Penurunan IPR tersebut terjadi hampir di semua komponen barang kecuali makanan dan minuman. Namun, peningkatan komponen makanan dan minuman juga melambat dibandingkan tahun lalu, yakni hanya tumbuh empat persen saat ini jika dibandingkan 20 persen pada kuartal I 2022.
"Yang lain (komponen) semuanya kontraksi dari bahan bakar kendaraan bermotor sampai pakaian, barang informasi dan komunikasi juga begitu," tuturnya.

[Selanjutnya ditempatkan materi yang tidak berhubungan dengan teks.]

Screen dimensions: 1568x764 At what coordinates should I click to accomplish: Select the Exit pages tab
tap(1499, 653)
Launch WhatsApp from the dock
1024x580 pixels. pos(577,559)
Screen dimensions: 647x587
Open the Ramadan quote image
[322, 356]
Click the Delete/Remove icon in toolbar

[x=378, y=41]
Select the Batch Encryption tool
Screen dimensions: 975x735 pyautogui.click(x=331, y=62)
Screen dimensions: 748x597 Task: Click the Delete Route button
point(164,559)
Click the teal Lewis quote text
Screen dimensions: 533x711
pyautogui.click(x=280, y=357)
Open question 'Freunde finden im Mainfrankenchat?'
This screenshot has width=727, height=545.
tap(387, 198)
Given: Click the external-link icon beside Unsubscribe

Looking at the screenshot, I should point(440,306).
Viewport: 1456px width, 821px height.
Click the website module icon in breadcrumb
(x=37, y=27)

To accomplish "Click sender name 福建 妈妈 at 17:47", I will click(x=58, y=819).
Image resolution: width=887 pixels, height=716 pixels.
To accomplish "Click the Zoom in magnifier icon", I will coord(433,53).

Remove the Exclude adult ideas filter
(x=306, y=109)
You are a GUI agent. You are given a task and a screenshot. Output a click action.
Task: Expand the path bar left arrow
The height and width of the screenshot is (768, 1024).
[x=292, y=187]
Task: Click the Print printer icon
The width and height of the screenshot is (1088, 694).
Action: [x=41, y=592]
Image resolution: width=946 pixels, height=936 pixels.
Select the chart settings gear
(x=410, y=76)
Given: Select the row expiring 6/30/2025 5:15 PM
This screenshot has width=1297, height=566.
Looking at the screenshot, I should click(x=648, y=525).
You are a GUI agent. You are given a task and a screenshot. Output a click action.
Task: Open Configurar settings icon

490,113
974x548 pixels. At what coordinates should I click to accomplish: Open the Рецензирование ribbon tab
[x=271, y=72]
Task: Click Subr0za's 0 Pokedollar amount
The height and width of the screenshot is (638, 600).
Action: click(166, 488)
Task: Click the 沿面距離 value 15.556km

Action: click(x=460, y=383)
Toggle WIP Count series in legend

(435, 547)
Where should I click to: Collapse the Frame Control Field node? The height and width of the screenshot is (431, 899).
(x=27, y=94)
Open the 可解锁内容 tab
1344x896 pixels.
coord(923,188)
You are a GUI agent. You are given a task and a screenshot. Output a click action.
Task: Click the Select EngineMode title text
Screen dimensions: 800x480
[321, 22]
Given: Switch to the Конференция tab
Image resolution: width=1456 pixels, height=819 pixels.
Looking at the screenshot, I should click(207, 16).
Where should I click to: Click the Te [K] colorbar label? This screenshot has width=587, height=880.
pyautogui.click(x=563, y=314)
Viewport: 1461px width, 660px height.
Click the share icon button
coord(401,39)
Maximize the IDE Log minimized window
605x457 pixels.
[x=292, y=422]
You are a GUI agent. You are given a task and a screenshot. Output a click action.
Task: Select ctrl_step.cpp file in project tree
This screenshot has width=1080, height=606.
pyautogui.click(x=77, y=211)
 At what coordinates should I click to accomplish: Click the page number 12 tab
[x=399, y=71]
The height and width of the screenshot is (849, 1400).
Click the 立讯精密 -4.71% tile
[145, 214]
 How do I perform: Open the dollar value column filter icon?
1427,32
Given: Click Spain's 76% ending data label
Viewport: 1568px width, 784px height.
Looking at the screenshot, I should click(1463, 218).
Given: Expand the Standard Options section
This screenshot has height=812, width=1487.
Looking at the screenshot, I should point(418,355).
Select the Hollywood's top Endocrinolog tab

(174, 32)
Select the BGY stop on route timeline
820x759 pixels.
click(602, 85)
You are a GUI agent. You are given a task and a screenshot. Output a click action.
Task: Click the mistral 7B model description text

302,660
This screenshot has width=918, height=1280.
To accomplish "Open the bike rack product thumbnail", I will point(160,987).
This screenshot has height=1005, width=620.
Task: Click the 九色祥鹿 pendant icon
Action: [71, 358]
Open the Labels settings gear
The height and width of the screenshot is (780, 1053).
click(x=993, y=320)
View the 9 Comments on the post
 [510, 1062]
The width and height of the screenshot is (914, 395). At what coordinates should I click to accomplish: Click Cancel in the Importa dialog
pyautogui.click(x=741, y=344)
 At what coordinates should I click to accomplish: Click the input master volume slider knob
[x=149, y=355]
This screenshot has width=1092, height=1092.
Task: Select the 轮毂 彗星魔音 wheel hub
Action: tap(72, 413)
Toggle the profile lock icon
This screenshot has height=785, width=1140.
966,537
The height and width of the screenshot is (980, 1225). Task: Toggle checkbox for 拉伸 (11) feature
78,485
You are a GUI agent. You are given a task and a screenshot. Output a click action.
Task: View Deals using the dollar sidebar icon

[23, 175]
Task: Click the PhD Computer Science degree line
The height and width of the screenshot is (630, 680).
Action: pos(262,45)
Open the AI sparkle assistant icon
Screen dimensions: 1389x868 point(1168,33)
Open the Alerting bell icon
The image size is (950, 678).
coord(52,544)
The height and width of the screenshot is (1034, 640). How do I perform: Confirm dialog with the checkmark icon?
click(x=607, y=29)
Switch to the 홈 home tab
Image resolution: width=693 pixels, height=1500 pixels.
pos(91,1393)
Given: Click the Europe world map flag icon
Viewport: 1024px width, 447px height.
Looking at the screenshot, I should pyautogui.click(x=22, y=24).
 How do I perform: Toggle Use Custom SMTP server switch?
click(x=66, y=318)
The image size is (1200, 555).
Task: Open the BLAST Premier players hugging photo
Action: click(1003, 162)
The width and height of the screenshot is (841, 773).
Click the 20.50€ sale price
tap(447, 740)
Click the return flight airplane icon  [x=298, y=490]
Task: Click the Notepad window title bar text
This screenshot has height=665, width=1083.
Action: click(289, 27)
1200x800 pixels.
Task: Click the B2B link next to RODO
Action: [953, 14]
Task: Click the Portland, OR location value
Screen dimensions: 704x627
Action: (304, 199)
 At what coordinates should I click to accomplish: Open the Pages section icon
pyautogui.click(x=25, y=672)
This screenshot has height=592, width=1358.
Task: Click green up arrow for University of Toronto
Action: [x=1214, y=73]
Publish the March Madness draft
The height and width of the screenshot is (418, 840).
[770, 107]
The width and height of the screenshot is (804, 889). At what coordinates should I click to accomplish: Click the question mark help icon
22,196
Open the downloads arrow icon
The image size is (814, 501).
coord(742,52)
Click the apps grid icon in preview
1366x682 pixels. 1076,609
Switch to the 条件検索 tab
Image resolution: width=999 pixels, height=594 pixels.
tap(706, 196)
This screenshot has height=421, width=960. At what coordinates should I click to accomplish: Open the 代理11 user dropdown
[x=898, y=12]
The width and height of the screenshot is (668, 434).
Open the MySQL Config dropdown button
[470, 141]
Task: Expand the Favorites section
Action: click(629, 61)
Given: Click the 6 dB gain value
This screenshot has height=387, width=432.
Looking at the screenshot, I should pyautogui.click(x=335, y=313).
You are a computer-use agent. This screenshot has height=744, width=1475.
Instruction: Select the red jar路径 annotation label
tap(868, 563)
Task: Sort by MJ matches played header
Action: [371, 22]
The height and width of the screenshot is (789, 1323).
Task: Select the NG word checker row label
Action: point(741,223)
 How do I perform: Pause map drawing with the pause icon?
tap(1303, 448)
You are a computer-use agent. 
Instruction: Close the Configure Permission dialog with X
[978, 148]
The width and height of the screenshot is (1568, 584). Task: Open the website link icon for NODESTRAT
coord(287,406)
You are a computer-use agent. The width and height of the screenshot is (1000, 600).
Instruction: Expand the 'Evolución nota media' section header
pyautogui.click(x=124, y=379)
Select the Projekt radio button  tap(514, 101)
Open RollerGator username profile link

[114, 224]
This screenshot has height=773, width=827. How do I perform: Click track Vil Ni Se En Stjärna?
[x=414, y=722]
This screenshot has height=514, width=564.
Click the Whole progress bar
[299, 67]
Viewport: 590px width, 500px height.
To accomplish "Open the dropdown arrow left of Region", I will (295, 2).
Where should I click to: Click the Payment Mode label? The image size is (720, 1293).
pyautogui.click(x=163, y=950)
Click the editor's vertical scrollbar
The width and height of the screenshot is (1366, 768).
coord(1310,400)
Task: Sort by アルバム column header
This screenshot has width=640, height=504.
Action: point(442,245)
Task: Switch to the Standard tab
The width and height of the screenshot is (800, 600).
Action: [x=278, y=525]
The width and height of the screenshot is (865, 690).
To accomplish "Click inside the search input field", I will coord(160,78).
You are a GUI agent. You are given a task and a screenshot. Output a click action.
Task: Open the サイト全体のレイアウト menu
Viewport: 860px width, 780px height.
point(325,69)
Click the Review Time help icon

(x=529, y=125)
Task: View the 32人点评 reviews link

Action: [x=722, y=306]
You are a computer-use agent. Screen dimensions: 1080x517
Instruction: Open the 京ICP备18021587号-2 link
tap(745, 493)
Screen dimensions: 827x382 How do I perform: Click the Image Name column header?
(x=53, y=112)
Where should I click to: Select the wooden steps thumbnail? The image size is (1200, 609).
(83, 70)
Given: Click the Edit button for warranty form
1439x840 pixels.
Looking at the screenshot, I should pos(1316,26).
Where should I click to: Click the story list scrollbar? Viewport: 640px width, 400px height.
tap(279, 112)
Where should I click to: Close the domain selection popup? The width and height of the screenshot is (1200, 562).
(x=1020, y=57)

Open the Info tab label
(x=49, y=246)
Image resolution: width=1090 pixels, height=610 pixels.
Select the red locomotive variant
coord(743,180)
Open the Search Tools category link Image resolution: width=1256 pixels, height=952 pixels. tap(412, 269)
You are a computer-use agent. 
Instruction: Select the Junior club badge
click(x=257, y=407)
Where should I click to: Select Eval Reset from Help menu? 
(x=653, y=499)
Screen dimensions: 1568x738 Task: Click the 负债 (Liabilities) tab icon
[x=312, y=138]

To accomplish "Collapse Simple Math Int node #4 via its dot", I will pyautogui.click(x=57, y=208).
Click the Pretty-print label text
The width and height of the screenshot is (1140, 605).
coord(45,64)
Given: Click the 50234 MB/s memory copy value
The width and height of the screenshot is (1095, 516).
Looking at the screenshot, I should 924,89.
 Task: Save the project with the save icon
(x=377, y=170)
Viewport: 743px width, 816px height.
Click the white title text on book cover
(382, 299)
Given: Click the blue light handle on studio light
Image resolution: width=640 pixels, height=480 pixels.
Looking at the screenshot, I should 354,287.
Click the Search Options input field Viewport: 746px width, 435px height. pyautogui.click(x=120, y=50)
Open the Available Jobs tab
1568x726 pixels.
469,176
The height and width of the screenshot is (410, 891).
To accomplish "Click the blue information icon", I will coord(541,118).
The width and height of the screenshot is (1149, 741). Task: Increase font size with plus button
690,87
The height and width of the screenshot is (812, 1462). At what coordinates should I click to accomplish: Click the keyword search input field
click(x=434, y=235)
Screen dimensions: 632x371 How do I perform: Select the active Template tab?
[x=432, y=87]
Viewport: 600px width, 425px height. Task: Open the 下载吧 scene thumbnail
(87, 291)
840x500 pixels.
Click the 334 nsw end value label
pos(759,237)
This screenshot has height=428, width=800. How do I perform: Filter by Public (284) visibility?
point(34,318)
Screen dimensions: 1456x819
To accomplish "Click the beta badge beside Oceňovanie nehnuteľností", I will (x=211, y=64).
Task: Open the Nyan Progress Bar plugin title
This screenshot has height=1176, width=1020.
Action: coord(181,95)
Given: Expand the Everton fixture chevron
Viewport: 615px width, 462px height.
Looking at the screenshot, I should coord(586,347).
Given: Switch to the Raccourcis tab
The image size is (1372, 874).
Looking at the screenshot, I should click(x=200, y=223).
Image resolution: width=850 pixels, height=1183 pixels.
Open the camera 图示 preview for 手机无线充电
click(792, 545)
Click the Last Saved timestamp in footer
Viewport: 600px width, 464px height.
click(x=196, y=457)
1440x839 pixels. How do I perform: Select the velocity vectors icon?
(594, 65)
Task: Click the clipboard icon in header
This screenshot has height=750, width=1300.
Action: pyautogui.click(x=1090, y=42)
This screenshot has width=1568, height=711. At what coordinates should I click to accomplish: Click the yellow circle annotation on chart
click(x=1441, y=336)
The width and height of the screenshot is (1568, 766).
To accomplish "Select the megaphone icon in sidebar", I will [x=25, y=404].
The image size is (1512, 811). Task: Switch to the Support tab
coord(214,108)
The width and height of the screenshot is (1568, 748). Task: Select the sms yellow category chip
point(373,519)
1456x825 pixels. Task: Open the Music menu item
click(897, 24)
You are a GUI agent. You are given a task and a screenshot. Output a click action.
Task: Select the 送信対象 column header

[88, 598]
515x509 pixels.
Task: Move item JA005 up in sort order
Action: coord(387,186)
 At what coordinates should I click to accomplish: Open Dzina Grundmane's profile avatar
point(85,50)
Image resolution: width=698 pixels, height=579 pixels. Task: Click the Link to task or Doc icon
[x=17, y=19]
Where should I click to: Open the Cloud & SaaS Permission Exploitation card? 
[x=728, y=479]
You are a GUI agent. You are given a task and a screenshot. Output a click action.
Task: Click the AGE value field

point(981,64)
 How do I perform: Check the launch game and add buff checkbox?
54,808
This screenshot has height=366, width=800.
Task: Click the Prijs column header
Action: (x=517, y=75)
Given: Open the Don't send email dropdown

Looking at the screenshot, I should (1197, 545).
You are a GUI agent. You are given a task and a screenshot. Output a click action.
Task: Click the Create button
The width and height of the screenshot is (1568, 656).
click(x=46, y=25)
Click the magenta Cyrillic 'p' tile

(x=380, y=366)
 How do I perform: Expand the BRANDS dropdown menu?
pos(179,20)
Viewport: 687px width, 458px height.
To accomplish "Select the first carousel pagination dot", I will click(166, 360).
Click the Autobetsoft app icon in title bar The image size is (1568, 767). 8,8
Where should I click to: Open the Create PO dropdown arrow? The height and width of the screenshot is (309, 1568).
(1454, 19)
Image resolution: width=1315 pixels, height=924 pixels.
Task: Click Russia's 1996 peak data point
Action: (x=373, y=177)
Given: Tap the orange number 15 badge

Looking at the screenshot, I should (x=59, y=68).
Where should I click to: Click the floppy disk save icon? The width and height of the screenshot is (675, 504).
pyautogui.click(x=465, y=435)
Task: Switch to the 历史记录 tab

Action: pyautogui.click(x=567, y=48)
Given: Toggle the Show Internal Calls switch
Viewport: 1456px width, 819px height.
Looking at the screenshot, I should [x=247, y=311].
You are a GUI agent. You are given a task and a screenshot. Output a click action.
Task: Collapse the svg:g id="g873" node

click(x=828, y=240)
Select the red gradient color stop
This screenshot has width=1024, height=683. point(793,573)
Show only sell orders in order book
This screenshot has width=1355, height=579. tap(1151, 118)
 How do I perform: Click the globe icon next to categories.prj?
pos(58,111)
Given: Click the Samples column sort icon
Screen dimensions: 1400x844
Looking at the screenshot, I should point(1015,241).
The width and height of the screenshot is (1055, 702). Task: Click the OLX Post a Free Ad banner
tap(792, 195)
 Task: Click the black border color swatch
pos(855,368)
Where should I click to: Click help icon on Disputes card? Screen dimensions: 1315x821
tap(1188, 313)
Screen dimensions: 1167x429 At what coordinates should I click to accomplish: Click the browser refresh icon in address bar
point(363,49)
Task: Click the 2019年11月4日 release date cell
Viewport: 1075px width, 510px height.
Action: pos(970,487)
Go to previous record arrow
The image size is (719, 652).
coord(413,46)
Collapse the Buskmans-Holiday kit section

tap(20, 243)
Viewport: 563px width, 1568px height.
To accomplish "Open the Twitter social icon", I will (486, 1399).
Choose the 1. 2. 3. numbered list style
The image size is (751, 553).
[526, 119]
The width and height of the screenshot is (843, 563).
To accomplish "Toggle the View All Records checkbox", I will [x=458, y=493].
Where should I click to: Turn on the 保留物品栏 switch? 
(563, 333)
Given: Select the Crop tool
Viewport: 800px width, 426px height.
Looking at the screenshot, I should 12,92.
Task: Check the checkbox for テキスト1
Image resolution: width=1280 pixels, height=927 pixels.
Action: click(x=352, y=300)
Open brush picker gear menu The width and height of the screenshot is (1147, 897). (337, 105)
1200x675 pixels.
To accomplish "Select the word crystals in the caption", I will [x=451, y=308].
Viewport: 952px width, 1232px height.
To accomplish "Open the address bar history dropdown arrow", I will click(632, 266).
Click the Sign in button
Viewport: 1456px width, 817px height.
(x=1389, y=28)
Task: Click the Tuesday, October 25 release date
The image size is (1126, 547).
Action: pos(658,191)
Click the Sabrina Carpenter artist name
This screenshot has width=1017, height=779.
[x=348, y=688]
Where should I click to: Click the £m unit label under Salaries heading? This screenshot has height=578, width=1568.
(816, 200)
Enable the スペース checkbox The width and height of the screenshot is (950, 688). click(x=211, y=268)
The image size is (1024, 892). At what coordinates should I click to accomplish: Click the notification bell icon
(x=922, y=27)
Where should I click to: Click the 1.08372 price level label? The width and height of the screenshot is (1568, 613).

Selain itu, usai penghapusan Pemberlakuan Pembatasan Kegiatan Masyarakat (PPKM), mobilitas jarak jauh sekarang ini belum sepenuhnya pulih atau belum mencapai kondisi sebelum pandemi. Faisal mengatakan pelemahan konsumsi rumah tangga juga dikontribusikan oleh adanya normalisasi kebijakan fiskal dan moneter.
Ketika masih berjalan Program Pemulihan Ekonomi Nasional (PEN), ada banyak insentif yang diberikan ke sejumlah sektor termasuk di kendaraan bermotor dengan adanya keringanan Pajak Penjualan Atas Barang Mewah, dan di pembelian rumah. Hal tersebut membantu meningkatkan konsumsi domestik.
"Ini sudah di stop di 2023, efeknya bagaimana? Kita bisa melihat di sini penjualan rumah untuk tipe kecil, tipe menengah dan besar semua mengalami kontraksi di kuartal IV 2022," ujarnya.